Now, we group the prime factors of 128 in sets of three:
$$128 = (2 \times 2 \times 2) \times (2 \times 2 \times 2) \times 2$$
Here, we have two groups of three 2's, which form $$2^3 \times 2^3$$. There is one 'extra' factor of 2 that is not part of a complete set of three.

**step8** Determining the smallest divisor for 128

To obtain a perfect cube, we must divide 128 by the 'extra' prime factor. In this case, the extra factor is 2.
Let's divide 128 by 2: $$128 \div 2 = 64$$.
We know that $$64 = 4 \times 4 \times 4 = 4^3$$, which is a perfect cube.

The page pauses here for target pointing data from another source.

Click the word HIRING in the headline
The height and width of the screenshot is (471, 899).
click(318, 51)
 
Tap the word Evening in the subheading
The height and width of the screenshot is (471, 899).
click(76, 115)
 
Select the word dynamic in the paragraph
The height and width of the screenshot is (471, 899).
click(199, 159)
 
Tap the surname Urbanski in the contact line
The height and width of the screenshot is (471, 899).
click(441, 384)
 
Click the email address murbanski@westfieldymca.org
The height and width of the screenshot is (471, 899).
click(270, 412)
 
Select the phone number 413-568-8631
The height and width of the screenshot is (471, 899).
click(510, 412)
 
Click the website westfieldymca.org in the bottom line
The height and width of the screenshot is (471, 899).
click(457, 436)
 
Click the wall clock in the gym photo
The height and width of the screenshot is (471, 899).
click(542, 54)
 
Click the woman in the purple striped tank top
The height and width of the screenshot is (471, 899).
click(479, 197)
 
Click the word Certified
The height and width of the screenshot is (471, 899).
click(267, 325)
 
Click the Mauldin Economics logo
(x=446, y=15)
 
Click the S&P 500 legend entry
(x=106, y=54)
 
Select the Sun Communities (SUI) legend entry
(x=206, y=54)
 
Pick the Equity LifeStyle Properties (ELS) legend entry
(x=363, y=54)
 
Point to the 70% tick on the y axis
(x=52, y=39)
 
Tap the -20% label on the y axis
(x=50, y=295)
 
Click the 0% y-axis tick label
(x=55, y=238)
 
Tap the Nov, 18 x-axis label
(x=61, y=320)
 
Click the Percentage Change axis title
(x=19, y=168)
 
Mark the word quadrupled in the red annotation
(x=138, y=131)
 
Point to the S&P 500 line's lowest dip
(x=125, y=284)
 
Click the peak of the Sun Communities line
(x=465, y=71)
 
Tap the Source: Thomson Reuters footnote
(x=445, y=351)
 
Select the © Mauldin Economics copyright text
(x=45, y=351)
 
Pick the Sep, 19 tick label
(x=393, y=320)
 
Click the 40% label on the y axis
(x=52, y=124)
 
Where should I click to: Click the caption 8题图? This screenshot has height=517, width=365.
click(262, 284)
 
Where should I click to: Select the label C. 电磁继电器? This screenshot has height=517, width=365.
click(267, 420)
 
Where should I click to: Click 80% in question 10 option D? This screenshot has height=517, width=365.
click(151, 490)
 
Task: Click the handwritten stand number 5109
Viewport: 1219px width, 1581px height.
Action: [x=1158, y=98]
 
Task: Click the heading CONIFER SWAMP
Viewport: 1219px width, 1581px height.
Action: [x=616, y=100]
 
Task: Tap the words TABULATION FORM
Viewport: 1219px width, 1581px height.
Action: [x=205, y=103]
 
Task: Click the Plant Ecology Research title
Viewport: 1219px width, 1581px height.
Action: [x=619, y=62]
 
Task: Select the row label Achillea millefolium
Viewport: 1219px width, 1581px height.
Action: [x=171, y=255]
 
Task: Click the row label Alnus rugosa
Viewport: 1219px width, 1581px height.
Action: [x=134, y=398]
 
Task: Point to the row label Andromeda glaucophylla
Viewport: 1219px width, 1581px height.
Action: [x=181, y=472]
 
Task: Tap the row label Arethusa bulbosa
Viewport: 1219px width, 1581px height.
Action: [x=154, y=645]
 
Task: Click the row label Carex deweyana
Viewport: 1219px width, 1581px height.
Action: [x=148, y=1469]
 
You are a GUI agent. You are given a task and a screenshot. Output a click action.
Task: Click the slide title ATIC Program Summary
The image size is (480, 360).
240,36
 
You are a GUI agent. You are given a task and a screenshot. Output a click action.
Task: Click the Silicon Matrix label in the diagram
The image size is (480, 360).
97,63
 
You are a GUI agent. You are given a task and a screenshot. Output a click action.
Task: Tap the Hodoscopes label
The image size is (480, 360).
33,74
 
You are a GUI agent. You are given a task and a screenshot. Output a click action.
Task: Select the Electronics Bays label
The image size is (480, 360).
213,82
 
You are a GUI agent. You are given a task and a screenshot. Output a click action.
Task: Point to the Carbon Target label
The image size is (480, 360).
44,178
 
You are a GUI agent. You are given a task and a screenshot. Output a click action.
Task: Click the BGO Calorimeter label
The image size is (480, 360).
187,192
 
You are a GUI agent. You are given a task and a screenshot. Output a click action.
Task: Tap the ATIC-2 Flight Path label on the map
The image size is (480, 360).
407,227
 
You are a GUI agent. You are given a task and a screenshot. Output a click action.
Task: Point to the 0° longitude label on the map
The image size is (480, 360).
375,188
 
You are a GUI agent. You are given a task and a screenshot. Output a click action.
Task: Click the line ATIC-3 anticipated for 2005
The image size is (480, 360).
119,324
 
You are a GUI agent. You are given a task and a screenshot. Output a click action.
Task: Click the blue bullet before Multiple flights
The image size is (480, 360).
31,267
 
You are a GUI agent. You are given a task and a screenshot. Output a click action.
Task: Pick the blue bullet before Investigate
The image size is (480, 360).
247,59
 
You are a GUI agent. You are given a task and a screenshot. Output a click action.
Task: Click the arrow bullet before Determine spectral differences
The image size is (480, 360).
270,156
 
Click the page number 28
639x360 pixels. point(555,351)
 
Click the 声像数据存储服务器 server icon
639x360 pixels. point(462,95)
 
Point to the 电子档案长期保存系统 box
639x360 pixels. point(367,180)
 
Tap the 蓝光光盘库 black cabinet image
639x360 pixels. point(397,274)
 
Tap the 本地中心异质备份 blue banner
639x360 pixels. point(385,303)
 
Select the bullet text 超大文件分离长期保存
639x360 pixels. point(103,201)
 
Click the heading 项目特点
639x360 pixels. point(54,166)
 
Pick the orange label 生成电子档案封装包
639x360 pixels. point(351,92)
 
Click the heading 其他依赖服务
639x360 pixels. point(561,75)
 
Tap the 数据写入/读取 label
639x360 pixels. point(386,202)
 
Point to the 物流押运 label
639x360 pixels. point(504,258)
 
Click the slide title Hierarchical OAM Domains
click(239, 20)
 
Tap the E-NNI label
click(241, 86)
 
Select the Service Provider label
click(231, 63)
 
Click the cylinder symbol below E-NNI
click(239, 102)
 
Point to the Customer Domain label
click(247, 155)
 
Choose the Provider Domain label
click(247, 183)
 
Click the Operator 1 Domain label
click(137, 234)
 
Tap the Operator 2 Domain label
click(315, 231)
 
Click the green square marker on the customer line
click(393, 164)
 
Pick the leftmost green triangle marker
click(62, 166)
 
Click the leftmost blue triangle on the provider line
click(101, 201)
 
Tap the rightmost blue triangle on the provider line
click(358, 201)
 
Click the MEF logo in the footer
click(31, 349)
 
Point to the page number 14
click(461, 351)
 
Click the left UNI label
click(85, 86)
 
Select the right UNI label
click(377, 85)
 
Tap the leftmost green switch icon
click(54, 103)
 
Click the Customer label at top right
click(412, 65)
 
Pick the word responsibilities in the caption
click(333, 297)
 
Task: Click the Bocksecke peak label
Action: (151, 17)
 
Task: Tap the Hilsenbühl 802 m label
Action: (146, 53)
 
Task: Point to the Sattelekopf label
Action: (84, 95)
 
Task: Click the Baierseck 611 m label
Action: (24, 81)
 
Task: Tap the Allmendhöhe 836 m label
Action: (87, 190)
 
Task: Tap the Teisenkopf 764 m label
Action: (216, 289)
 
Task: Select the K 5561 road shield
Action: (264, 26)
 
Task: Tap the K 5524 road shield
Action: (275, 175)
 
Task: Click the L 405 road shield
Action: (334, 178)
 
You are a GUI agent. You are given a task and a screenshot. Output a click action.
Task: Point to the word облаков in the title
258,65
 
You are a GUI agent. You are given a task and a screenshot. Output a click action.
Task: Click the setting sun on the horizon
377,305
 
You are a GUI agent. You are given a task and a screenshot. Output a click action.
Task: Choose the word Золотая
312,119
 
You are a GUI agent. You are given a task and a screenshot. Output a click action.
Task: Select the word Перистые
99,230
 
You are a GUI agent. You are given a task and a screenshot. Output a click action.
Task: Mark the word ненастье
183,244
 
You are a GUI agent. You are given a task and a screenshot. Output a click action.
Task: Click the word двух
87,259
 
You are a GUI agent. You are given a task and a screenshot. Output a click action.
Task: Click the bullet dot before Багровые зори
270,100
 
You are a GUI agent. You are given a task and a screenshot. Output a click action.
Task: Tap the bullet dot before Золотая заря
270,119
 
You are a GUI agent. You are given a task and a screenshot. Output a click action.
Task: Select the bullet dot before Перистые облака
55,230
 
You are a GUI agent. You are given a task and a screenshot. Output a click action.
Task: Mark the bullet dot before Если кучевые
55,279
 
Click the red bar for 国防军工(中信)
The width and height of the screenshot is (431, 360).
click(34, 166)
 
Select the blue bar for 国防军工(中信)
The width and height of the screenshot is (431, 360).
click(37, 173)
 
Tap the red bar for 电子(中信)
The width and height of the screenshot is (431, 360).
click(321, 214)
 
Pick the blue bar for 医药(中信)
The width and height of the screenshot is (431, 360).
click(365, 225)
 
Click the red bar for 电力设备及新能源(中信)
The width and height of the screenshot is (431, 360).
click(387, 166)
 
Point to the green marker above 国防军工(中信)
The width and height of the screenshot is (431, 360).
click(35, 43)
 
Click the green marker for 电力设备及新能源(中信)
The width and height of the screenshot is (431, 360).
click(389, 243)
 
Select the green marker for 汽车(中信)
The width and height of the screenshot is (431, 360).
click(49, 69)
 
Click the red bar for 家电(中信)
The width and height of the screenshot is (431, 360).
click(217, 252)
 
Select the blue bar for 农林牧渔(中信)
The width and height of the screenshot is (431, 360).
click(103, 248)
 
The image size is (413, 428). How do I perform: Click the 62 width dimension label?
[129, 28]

This can also be seen from the grouped prime factors as $$(2 \times 2) \times (2 \times 2) \times (2 \times 2) = 4 \times 4 \times 4$$.
Therefore, the smallest number by which 128 must be divided to obtain a perfect cube is 2.

**step9** Prime factorization of 135

Let's find the prime factors of 135.
We start by dividing 135 by the smallest prime number it is divisible by, which is 3.
$$135 \div 3 = 45$$
$$45 \div 3 = 15$$
$$15 \div 3 = 5$$
Now, 5 is a prime number, so we divide by 5.
$$5 \div 5 = 1$$
So, the prime factorization of 135 is $$3 \times 3 \times 3 \times 5$$.

**step10** Grouping prime factors of 135

Now, we group the prime factors of 135 in sets of three:
$$135 = (3 \times 3 \times 3) \times 5$$
Here, we have one group of three 3's, which forms $$3^3$$. There is one 'extra' factor of 5 that is not part of a complete set of three.

**step11** Determining the smallest divisor for 135

To obtain a perfect cube, we must divide 135 by the 'extra' prime factor. In this case, the extra factor is 5.
Let's divide 135 by 5: $$135 \div 5 = 27$$.
We know that $$27 = 3 \times 3 \times 3 = 3^3$$, which is a perfect cube.
Therefore, the smallest number by which 135 must be divided to obtain a perfect cube is 5.